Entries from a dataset
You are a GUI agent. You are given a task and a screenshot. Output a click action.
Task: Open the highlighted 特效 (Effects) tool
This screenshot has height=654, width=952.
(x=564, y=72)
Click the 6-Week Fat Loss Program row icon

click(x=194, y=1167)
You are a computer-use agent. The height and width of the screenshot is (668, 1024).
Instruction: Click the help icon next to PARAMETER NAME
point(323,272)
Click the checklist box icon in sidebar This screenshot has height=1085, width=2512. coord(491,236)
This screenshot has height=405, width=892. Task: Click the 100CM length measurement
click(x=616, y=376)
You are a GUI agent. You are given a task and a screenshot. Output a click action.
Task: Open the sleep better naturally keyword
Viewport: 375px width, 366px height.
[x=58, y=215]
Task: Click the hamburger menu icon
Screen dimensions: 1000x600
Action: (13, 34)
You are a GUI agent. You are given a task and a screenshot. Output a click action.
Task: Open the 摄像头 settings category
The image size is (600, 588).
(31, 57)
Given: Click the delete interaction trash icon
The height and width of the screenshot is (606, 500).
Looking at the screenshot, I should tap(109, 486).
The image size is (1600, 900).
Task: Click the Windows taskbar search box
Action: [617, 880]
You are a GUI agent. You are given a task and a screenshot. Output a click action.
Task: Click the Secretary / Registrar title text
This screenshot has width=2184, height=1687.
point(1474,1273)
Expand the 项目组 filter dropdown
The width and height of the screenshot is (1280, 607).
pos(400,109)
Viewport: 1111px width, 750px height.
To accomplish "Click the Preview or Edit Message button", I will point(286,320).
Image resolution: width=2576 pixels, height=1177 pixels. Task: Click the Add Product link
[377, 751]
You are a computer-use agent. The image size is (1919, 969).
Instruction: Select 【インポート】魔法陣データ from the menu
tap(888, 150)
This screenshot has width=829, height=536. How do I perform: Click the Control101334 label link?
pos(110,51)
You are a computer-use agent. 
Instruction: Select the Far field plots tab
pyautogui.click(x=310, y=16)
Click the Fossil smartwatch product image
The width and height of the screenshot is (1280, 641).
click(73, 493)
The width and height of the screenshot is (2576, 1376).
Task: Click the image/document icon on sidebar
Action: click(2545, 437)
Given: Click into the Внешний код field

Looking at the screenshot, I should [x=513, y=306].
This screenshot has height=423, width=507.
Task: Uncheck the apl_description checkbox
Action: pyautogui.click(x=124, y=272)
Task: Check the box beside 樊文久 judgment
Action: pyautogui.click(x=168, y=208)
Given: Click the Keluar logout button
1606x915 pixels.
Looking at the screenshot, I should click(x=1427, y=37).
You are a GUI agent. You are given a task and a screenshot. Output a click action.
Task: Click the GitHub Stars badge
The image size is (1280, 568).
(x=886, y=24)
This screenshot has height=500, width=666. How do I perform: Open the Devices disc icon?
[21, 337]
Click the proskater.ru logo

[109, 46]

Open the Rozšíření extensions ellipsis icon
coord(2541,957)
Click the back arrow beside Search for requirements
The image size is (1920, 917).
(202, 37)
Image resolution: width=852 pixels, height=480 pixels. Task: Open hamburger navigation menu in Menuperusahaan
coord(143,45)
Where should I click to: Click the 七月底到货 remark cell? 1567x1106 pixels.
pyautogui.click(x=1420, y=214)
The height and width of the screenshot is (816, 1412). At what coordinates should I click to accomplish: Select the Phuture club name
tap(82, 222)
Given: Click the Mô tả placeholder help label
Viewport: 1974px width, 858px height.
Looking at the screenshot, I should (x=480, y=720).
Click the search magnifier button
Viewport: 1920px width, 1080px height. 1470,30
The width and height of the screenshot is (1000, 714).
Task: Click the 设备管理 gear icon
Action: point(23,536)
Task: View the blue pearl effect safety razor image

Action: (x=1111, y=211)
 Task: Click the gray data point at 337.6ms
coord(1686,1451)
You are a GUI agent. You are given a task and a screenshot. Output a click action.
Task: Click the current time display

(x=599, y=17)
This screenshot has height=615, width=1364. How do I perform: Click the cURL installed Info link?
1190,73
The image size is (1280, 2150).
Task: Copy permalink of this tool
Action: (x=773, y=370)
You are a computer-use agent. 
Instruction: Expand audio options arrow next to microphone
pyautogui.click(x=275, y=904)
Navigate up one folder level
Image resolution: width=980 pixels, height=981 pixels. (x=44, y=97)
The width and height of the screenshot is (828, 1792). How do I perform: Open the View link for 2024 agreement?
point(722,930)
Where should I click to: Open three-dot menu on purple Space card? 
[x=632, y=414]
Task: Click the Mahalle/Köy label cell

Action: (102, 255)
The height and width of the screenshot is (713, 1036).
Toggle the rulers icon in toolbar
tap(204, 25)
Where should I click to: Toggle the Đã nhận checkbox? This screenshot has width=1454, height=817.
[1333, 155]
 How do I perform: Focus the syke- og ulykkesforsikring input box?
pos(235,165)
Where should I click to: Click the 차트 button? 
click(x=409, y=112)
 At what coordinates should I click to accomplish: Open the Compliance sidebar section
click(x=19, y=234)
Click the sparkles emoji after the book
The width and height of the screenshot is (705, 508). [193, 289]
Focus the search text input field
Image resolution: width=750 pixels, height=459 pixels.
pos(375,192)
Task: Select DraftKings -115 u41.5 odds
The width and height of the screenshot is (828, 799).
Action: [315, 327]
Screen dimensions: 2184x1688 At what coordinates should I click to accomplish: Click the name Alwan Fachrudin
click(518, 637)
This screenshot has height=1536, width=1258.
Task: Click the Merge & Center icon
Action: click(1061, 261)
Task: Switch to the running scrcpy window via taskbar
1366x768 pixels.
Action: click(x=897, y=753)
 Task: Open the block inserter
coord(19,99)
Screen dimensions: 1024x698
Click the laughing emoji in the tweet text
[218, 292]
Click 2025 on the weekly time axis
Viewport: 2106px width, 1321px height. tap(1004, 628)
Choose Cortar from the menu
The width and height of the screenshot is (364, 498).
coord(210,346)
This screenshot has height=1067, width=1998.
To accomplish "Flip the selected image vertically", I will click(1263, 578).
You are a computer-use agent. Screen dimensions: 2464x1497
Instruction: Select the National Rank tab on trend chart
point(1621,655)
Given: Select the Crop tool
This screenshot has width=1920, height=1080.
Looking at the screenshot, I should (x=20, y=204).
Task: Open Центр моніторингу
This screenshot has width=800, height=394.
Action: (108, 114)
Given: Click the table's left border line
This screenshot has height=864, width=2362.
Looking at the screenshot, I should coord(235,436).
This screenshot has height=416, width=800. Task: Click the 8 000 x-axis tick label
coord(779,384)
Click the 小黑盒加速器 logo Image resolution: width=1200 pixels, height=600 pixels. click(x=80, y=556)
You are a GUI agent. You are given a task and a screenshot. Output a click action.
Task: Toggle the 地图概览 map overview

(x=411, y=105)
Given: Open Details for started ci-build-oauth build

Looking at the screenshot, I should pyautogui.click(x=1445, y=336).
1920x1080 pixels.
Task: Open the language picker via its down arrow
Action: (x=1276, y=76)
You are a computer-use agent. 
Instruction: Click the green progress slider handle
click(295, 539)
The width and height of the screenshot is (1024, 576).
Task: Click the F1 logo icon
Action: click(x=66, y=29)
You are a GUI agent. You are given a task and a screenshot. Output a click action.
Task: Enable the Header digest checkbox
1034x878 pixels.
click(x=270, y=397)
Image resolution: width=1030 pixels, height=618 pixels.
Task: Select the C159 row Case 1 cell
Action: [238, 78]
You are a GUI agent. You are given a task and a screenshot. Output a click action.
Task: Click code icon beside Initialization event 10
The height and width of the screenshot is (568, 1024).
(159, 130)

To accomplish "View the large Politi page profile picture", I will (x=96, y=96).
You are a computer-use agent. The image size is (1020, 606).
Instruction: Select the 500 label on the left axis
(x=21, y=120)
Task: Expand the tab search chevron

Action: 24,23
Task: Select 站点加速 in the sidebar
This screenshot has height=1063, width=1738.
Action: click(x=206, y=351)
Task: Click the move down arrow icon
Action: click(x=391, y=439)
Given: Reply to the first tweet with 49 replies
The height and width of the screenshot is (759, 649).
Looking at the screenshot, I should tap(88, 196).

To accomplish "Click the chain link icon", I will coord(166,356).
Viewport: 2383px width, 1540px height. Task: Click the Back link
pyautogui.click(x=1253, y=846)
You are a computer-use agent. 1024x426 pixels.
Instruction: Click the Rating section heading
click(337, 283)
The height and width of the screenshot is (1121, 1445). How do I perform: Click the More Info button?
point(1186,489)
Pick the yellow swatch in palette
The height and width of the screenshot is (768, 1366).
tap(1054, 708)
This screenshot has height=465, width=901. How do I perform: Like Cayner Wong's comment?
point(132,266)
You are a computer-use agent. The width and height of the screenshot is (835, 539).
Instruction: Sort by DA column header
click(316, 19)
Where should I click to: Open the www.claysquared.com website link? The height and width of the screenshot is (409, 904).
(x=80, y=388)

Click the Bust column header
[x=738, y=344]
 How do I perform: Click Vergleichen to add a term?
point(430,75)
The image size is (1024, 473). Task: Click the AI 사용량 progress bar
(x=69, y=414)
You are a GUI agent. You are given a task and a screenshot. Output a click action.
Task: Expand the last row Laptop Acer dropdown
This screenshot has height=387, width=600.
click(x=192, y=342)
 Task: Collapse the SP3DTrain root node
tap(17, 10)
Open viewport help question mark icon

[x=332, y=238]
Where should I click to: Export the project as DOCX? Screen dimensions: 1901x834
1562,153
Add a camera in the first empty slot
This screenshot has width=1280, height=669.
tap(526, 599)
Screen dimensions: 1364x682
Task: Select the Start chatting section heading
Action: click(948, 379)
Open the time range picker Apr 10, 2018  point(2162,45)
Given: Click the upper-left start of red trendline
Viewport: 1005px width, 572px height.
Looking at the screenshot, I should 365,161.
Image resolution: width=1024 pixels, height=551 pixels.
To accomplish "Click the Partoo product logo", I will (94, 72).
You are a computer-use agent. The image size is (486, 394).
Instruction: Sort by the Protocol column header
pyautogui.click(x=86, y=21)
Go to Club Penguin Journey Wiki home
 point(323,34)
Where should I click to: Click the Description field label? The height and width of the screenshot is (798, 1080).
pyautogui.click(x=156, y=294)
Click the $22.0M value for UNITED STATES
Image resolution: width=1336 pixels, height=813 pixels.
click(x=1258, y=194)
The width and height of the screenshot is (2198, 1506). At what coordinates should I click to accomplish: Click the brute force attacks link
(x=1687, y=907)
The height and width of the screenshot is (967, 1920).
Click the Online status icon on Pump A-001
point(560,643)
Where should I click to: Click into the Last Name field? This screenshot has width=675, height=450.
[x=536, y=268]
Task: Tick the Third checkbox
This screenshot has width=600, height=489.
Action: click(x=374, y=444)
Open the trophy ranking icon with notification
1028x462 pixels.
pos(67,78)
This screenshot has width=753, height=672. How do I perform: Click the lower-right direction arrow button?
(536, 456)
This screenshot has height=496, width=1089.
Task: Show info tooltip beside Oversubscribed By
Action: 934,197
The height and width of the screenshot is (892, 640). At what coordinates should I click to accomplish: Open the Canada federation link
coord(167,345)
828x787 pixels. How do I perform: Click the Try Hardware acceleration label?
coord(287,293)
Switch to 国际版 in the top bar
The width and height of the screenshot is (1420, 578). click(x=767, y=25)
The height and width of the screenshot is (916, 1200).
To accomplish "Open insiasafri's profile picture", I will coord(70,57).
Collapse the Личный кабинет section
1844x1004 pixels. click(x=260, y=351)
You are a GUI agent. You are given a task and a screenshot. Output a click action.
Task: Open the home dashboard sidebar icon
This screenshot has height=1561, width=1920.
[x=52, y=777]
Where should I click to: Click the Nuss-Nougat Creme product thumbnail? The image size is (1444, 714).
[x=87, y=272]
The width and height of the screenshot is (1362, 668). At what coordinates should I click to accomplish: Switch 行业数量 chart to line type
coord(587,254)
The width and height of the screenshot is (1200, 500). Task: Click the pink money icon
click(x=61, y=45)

_What the task requires_. Reproduce the lines of the material verbatim, beginning with the line that contains "The image size is (1024, 473)." and continuing through the line that contains "Action: click(948, 379)", with both of those lines included.

_Expected output_.
The image size is (1024, 473). Task: Click the AI 사용량 progress bar
(x=69, y=414)
You are a GUI agent. You are given a task and a screenshot. Output a click action.
Task: Expand the last row Laptop Acer dropdown
This screenshot has height=387, width=600.
click(x=192, y=342)
 Task: Collapse the SP3DTrain root node
tap(17, 10)
Open viewport help question mark icon

[x=332, y=238]
Where should I click to: Export the project as DOCX? Screen dimensions: 1901x834
1562,153
Add a camera in the first empty slot
This screenshot has width=1280, height=669.
tap(526, 599)
Screen dimensions: 1364x682
Task: Select the Start chatting section heading
Action: click(948, 379)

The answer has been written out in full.